▶ [Document segment]
Enter Khronos. Royalty-wise, 3D on the Web is an easier problem than video—thanks to the long-standing, open, royalty-free movement built around 3D technology. The power­ful partners within the Khronos organization have been joined by the major browser vendors and are taking on WebGL as a way to leverage HTML 5 for 3D and animation on the Internet without requiring plug-ins. There’s a fine synergy going on here. The World Wide Web Consortium (W3C) lists Ian Hickson from Google and David Hyatt from Apple as editors of the HTML 5 specification. Both men’s companies are members of Khronos, and both companies want to see the Web become a framework for plug-in free, interoperable RIAs. This is truly a case of building it so everyone can come in and play—and could enable rich 3D Web content and user interfaces—unleashing the gates of developers’ imaginations to create all sorts of cool stuff that really hasn’t been possible until the walls come down.

(Item coordinate data)
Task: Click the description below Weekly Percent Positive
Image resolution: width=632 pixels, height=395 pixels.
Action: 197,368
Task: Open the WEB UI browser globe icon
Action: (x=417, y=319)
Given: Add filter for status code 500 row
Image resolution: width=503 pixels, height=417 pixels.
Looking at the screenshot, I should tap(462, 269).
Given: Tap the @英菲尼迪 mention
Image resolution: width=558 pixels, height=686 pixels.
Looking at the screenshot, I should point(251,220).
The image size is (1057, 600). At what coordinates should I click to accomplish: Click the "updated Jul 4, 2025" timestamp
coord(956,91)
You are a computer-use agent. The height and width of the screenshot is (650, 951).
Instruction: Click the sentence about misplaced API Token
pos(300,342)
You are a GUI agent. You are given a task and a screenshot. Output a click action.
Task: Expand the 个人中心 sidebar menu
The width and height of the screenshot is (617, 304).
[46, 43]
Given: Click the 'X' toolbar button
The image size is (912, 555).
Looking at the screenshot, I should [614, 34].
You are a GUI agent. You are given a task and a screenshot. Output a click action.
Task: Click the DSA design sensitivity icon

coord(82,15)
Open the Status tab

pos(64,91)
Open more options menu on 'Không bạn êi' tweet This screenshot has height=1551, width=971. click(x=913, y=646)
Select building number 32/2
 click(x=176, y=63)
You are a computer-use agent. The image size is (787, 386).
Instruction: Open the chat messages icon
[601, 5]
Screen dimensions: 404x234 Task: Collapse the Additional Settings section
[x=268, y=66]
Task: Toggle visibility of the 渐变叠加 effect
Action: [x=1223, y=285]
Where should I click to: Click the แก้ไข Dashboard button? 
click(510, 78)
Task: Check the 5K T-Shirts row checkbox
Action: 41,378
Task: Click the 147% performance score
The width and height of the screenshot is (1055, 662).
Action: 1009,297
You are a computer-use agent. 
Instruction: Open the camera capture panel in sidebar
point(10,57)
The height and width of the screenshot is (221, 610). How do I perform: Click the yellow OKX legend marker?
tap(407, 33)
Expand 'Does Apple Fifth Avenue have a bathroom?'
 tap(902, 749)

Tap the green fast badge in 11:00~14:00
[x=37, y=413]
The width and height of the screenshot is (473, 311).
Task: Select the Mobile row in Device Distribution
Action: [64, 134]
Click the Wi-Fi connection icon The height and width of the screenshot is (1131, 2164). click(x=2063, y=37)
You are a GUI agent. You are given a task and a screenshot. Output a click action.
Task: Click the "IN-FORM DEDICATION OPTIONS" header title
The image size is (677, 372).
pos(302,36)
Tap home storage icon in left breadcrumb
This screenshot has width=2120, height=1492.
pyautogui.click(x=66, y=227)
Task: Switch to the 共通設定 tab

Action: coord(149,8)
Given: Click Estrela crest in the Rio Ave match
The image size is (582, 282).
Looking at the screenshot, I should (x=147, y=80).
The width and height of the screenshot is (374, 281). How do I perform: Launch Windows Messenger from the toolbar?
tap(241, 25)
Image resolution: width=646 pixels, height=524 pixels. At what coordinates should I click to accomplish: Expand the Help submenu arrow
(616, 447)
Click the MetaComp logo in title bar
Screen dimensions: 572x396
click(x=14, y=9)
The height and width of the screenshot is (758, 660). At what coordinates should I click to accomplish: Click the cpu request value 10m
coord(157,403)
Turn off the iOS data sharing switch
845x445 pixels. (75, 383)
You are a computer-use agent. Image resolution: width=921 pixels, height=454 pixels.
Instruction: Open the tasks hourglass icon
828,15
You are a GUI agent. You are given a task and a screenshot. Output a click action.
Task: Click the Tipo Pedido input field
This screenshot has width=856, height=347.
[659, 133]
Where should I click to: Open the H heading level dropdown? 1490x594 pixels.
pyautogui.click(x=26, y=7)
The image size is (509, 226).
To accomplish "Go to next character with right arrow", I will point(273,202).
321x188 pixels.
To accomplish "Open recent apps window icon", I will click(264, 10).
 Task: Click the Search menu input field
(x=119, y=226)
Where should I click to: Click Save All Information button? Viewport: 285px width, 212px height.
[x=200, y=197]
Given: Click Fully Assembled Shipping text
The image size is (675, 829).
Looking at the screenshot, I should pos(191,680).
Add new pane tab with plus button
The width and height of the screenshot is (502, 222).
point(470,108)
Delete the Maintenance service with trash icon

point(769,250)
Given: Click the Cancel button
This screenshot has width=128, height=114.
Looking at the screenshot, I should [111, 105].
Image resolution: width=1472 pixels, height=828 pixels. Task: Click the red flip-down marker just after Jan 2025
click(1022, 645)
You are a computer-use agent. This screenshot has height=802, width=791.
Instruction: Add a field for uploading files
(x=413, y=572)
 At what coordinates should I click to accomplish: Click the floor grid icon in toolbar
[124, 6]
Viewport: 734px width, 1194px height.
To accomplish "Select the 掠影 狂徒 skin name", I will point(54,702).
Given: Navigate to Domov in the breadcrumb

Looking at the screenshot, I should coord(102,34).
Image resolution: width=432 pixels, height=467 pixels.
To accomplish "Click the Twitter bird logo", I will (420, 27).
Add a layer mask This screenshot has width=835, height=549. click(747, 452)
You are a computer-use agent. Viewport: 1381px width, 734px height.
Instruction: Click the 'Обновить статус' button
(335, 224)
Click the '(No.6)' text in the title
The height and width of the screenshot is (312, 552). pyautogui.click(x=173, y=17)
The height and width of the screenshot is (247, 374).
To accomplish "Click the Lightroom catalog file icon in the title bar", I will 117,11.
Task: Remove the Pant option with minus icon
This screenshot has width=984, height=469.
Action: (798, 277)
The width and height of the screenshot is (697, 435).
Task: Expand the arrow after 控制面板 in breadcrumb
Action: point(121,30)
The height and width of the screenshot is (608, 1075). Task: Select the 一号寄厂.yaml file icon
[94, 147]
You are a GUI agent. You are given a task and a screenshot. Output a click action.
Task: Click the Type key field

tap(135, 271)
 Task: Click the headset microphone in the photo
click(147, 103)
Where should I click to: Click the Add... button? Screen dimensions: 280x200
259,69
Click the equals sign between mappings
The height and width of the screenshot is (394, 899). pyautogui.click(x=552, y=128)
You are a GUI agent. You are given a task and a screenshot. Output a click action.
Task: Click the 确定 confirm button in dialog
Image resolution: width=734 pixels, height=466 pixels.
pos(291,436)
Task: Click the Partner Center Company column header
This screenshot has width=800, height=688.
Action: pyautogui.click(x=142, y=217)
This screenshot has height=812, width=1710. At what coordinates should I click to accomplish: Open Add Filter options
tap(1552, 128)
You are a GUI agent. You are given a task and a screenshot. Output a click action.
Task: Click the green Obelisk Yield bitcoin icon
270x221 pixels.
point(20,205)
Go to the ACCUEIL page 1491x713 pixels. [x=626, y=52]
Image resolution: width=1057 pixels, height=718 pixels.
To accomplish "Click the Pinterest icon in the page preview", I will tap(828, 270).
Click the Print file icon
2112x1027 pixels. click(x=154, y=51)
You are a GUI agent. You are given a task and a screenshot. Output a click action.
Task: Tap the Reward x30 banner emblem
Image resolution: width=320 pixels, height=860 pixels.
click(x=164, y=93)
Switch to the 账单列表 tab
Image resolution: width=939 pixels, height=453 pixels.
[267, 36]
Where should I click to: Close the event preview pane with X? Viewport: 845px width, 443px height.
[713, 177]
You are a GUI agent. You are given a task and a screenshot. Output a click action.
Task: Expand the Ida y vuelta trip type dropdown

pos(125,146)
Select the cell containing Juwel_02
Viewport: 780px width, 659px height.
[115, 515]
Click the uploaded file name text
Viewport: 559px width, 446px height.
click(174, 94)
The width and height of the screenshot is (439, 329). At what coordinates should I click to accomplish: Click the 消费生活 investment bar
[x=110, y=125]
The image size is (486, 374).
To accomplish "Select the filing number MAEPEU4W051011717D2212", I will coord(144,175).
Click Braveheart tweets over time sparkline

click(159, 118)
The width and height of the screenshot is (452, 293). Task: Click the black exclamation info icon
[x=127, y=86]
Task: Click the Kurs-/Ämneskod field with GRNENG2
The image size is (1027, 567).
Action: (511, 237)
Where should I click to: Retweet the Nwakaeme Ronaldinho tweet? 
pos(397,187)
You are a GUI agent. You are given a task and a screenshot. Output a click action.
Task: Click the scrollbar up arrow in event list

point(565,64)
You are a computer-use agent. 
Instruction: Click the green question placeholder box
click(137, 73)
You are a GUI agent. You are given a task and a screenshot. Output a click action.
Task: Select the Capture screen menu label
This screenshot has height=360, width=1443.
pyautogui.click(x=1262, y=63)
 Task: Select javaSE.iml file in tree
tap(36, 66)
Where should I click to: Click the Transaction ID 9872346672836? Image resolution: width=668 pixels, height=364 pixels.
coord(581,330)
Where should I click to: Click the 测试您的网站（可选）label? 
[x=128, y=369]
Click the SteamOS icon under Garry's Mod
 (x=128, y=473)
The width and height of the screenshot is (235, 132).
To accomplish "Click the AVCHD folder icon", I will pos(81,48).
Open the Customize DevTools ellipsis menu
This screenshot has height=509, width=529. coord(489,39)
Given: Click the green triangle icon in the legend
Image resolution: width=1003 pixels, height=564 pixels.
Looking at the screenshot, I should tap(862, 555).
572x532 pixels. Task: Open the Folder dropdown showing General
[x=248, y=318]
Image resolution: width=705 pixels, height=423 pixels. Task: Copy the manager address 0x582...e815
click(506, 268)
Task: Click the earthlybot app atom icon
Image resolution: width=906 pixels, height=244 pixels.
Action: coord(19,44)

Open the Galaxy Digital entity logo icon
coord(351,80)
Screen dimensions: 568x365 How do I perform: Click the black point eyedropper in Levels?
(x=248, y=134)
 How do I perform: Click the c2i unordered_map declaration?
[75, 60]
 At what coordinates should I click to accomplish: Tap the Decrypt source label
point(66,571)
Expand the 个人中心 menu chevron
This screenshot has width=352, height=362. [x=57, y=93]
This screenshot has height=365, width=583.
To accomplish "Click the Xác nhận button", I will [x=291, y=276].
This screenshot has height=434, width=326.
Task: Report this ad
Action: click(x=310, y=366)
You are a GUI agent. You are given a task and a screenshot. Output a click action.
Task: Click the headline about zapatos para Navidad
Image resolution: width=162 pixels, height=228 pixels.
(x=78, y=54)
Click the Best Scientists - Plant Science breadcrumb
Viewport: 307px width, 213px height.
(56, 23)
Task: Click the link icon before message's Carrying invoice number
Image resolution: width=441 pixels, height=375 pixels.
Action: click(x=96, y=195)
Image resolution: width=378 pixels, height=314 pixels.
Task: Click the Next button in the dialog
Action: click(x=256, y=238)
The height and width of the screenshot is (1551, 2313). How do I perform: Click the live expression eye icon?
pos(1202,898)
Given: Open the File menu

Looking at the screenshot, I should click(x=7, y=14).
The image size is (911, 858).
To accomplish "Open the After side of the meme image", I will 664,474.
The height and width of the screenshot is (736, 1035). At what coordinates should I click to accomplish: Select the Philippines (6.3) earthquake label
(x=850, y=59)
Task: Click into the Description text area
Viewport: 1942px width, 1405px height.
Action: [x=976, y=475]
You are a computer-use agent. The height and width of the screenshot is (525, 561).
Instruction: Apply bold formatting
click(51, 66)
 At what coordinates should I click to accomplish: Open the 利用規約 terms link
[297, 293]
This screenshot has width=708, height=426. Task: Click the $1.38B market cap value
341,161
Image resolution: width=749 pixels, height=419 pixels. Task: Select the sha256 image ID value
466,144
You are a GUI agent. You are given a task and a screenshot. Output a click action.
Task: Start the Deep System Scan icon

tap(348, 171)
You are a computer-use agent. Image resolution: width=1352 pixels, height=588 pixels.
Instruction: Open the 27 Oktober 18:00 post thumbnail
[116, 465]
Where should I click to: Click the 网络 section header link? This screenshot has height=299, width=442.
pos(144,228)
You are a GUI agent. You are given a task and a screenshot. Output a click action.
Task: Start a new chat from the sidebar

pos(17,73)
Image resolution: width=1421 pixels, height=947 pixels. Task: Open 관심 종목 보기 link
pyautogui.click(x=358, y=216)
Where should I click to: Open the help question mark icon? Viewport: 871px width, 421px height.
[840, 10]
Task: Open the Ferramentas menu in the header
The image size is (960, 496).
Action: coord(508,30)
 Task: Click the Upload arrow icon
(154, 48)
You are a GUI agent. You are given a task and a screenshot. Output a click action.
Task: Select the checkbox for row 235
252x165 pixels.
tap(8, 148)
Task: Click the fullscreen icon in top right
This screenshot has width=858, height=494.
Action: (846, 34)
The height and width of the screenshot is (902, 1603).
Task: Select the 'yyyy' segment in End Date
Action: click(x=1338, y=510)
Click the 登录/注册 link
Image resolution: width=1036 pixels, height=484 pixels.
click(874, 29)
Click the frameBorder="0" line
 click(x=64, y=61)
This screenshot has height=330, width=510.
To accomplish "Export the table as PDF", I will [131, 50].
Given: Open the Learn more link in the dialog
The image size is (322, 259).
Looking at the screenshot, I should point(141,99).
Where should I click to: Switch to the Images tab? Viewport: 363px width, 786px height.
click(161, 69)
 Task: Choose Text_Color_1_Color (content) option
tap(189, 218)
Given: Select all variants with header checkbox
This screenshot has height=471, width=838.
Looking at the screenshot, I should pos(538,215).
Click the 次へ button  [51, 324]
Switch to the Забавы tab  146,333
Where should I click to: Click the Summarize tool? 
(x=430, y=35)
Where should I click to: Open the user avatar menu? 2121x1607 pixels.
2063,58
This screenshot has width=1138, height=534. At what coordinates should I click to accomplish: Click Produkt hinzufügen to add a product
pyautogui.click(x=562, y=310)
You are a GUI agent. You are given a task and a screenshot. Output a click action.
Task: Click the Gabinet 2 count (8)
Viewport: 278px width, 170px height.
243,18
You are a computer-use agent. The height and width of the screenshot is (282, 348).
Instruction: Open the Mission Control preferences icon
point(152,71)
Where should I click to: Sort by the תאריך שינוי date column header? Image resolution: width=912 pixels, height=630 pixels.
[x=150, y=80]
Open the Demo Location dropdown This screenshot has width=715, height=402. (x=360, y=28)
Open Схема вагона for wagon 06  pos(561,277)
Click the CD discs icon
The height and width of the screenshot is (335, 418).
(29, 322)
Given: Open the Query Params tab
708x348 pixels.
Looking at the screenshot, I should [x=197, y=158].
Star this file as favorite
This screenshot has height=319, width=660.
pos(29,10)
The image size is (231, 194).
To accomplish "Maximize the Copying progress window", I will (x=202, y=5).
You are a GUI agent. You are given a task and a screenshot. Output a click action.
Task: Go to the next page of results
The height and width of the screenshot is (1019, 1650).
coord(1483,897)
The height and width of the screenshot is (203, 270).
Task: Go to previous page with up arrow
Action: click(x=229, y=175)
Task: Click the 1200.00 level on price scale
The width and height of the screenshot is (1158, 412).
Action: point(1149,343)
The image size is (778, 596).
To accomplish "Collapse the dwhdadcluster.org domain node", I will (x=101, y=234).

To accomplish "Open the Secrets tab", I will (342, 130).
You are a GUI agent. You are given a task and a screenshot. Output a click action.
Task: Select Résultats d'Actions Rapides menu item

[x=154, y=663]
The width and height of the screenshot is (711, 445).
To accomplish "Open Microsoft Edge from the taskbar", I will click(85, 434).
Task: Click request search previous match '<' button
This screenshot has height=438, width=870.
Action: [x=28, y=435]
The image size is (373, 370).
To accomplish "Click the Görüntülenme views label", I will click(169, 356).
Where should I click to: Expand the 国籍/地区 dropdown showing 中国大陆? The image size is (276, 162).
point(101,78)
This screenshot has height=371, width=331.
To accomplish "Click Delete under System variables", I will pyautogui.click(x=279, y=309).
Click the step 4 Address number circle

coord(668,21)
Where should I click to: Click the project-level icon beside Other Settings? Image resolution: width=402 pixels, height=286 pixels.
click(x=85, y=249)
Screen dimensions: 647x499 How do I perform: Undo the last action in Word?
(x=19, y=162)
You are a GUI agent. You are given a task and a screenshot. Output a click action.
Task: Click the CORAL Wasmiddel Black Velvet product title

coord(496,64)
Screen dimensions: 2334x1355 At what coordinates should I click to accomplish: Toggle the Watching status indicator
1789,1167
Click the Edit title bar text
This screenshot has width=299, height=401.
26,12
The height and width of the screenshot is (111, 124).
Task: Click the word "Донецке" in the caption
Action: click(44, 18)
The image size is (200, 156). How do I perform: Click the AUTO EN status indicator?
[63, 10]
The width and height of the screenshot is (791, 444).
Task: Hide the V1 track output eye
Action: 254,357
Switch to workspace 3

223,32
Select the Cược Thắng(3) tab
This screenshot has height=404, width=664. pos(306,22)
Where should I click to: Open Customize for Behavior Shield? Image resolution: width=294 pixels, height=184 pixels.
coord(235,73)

▶ [What is required]
In the passage on Khronos and WebGL, who does the W3C list as editors of the HTML 5 specification?

▶ [Problem solution]
Ian Hickson from Google and David Hyatt from Apple.